* What you need to do
After locating the line containing "Choose the Eraser", transcribe that line and all following lines exactly, stopping only at the end of the records.

* Information given
= = = =

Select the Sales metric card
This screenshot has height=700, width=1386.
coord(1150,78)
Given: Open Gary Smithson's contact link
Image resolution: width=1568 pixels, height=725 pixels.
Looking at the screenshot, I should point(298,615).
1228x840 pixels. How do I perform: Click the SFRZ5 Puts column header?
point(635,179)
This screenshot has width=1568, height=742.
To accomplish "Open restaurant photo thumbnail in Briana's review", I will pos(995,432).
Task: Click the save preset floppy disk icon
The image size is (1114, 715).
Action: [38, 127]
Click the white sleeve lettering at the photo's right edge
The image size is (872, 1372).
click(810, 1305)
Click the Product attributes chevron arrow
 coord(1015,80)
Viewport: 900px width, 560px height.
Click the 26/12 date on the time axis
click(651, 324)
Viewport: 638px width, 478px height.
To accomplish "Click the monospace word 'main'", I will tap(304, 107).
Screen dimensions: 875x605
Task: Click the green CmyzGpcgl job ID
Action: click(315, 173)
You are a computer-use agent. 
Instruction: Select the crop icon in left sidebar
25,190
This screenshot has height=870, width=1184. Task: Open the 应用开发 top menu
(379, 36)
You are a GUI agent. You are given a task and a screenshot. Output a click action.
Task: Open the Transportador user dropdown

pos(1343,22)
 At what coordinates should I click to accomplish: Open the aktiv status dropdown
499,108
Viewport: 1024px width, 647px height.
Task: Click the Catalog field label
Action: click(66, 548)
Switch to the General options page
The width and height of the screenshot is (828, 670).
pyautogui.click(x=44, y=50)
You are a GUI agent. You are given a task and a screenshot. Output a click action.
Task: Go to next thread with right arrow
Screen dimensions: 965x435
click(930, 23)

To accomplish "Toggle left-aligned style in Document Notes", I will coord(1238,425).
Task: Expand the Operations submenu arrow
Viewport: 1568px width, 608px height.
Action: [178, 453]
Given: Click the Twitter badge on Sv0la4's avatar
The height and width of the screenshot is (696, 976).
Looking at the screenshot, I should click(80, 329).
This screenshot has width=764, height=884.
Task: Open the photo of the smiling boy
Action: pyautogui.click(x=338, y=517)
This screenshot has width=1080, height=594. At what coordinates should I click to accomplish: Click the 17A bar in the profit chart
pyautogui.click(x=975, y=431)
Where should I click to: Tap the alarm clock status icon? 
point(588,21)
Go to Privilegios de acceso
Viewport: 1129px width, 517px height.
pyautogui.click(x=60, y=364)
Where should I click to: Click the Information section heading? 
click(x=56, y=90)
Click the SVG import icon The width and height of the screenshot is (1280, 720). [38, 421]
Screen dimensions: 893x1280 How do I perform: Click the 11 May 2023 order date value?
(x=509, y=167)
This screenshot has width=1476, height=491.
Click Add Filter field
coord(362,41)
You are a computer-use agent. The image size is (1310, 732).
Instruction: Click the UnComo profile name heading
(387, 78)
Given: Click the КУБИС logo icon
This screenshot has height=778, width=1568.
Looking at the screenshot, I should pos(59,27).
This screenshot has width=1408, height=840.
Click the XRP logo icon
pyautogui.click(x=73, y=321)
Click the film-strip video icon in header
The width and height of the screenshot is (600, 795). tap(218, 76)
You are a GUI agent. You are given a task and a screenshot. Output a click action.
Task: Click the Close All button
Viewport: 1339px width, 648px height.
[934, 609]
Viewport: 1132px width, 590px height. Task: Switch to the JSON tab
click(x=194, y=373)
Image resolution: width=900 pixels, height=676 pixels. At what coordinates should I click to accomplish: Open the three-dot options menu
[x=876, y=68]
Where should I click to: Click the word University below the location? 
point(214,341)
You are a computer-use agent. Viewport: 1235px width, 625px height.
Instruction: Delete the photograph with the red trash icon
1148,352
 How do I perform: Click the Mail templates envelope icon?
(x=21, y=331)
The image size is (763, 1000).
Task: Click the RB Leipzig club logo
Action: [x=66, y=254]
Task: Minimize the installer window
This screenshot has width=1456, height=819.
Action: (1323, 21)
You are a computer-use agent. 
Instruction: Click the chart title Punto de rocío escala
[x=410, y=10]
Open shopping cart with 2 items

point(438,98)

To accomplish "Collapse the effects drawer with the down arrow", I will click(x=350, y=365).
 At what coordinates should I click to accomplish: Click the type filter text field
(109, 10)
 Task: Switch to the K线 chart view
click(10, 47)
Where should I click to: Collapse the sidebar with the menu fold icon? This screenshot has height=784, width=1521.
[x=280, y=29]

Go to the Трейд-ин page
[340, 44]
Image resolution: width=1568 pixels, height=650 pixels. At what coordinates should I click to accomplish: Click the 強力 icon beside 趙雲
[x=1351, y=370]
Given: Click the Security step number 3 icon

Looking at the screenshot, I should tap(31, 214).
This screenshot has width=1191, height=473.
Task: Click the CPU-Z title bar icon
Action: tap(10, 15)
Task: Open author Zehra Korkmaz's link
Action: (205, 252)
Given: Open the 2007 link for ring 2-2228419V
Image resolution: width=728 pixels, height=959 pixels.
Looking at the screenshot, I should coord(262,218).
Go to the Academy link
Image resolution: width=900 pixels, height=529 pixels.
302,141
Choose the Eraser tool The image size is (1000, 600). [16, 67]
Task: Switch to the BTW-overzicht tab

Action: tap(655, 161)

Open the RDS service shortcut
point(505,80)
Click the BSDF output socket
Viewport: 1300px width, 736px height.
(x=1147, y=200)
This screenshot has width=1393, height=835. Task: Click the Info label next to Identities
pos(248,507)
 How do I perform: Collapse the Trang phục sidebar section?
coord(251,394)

= = = =

* Answer below
Choose the Eraser tool The image size is (1000, 600). [16, 67]
Task: Switch to the BTW-overzicht tab

Action: tap(655, 161)

Open the RDS service shortcut
point(505,80)
Click the BSDF output socket
Viewport: 1300px width, 736px height.
(x=1147, y=200)
This screenshot has width=1393, height=835. Task: Click the Info label next to Identities
pos(248,507)
 How do I perform: Collapse the Trang phục sidebar section?
coord(251,394)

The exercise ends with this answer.